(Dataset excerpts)
++++

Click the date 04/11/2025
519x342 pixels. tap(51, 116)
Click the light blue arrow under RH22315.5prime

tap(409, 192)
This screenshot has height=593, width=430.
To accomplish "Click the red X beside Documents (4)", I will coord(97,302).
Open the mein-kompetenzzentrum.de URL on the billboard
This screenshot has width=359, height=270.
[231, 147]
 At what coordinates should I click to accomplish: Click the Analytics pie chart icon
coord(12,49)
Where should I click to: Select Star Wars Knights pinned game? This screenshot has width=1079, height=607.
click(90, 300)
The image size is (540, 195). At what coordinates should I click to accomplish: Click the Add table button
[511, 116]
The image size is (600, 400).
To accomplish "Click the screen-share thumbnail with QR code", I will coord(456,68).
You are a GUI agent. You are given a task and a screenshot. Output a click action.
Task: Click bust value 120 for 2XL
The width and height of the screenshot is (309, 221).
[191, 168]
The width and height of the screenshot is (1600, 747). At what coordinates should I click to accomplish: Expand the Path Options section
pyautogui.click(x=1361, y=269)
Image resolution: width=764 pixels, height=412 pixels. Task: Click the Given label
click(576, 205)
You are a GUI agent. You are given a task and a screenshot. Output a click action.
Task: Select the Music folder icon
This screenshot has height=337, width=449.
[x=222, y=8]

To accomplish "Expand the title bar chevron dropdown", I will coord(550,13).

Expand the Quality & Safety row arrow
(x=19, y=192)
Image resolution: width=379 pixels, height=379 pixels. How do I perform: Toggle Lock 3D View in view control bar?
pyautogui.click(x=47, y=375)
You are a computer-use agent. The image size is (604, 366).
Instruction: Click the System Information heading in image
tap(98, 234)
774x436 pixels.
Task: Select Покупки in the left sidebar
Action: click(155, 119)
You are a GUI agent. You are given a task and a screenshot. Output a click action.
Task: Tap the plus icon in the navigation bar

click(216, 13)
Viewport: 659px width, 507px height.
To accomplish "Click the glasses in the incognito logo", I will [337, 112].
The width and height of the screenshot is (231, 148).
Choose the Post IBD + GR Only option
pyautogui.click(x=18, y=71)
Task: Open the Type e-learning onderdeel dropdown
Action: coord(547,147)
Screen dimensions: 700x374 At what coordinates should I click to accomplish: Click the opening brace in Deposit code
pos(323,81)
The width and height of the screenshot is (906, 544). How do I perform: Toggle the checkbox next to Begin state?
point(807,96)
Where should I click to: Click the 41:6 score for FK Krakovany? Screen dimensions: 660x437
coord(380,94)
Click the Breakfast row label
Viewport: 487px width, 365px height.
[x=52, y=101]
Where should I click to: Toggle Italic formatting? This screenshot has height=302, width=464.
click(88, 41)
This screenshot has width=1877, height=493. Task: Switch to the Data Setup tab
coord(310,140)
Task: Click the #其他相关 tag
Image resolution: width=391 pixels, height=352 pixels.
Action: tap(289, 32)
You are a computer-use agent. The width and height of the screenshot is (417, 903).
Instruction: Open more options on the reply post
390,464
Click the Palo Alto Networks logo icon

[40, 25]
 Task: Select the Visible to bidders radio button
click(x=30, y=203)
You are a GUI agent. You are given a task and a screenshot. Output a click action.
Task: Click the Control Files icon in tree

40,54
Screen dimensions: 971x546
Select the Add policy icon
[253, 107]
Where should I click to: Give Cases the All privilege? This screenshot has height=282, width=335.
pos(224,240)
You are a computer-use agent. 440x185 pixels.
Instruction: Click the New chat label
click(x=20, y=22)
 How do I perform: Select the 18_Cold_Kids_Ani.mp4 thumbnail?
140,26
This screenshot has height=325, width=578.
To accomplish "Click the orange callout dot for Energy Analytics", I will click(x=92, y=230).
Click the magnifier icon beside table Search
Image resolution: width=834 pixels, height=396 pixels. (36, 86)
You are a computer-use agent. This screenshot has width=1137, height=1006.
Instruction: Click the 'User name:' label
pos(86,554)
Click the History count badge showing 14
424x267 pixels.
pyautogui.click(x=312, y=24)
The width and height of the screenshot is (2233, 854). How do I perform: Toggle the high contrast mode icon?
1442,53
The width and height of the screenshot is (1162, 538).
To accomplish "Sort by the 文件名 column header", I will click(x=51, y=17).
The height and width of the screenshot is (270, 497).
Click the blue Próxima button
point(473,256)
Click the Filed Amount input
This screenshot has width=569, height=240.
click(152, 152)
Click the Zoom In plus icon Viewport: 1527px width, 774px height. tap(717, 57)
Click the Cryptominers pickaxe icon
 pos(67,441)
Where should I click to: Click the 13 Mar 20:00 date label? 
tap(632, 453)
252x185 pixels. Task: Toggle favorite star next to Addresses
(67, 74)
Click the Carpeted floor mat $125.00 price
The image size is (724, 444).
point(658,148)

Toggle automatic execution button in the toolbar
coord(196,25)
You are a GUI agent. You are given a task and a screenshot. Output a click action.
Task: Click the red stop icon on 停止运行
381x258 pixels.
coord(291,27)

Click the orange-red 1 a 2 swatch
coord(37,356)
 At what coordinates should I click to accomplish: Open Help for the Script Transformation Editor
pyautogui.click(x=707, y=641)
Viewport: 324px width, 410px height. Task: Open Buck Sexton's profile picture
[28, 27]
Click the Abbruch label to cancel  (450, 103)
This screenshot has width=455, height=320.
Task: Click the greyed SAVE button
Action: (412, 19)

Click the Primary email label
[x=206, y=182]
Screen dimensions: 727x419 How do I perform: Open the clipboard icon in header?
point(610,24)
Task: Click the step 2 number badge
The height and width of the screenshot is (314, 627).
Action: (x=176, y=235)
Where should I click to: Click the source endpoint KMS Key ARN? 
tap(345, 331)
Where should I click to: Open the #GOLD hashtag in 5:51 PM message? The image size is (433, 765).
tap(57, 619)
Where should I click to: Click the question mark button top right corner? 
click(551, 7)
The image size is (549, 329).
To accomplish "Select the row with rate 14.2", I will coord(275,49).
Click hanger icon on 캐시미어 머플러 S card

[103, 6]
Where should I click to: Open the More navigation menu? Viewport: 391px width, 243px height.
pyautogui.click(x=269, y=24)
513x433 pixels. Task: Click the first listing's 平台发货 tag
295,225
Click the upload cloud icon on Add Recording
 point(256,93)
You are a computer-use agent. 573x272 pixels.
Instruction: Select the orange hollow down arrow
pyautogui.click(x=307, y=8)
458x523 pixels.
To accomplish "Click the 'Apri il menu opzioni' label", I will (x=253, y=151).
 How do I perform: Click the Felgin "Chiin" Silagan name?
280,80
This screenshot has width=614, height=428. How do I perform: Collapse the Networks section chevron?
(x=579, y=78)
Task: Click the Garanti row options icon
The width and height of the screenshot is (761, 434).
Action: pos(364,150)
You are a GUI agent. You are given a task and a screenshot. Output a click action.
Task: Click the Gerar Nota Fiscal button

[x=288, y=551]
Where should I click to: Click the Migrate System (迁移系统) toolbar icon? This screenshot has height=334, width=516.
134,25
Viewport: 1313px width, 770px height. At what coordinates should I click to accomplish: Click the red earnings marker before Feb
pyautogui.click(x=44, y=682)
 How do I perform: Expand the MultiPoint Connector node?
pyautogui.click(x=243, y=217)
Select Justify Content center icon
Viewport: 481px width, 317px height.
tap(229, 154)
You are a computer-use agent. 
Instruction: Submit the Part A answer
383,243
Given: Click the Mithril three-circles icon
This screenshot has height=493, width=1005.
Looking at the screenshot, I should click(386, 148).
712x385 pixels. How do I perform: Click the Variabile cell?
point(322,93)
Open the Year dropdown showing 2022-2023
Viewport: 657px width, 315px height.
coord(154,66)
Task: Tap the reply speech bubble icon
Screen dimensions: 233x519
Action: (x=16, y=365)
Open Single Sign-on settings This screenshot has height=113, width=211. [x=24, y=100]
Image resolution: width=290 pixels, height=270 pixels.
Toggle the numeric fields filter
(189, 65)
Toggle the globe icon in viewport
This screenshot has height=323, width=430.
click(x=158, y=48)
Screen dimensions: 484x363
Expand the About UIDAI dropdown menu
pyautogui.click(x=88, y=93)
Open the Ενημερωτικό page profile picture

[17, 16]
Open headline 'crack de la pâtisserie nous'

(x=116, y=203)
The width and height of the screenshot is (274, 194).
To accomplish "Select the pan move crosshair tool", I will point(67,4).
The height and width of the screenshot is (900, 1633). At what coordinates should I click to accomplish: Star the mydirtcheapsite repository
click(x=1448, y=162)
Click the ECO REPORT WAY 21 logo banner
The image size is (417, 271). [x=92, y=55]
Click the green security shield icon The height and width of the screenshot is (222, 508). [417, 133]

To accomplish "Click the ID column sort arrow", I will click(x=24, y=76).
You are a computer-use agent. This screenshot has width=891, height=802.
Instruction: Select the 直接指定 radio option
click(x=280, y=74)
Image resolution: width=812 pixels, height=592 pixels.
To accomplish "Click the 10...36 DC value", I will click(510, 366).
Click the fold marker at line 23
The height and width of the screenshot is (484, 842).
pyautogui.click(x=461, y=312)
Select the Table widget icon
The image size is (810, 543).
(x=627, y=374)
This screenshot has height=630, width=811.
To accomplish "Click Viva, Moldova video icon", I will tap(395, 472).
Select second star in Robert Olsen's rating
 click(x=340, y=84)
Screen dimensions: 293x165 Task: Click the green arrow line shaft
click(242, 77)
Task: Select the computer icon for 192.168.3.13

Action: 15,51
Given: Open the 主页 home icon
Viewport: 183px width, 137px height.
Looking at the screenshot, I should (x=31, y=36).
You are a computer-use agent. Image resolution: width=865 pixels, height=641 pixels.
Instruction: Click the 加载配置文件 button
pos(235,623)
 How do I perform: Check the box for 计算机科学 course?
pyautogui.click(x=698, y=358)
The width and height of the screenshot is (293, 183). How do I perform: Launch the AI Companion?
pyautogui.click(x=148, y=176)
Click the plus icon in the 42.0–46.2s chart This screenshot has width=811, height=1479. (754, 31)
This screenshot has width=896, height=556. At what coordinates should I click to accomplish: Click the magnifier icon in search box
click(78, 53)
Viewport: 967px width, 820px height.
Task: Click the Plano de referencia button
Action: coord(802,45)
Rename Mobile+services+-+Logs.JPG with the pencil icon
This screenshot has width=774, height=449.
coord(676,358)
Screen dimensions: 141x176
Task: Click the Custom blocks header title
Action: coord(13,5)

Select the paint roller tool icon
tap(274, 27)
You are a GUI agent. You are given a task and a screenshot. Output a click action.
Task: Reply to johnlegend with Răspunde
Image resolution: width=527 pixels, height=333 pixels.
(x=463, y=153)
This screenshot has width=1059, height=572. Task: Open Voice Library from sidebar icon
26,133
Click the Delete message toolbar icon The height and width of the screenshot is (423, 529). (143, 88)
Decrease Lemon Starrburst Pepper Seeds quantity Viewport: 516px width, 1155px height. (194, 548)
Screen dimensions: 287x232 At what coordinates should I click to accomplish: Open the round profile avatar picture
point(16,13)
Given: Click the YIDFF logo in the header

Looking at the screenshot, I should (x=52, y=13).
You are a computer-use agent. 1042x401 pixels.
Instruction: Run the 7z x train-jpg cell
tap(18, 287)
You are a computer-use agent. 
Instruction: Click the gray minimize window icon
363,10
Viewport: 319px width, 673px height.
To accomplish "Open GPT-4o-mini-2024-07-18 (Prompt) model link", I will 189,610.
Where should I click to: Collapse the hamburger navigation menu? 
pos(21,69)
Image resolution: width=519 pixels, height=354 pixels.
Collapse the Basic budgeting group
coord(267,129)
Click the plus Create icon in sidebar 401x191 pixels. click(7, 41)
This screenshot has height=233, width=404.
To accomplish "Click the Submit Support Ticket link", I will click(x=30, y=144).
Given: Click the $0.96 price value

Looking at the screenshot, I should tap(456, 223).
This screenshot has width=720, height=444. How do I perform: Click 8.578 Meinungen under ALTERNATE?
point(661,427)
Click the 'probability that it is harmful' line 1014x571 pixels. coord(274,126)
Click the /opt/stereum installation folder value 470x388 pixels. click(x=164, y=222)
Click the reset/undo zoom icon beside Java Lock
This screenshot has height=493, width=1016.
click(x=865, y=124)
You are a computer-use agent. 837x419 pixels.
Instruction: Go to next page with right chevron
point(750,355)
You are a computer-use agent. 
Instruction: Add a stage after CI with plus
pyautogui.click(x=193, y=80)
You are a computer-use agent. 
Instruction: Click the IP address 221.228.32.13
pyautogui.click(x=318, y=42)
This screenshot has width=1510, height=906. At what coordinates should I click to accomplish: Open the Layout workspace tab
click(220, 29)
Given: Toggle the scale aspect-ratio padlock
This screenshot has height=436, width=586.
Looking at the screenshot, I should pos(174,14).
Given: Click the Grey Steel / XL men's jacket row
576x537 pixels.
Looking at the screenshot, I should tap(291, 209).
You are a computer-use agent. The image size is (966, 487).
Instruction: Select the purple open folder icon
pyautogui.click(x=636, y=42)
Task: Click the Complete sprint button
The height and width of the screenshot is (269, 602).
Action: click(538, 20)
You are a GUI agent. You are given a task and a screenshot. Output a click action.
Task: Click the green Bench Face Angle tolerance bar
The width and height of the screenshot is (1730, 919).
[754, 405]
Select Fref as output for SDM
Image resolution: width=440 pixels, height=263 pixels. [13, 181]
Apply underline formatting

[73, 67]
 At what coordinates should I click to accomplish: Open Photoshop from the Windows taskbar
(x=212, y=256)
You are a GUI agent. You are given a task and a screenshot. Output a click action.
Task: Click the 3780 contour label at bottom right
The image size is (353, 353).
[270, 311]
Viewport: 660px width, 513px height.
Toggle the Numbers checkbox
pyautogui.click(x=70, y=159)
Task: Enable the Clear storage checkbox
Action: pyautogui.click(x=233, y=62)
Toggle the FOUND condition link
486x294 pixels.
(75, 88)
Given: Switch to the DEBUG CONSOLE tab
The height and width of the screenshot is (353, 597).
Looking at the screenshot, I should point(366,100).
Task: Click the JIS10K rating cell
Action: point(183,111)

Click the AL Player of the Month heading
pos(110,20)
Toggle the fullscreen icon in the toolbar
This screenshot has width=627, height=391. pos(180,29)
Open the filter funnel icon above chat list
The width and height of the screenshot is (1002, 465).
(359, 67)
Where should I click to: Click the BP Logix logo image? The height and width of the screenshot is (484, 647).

++++

- What to do:
Copy the lines above that hold the word "column".

- Response to the exercise:
To accomplish "Sort by the 文件名 column header", I will click(x=51, y=17).
To accomplish "Click the ID column sort arrow", I will click(x=24, y=76).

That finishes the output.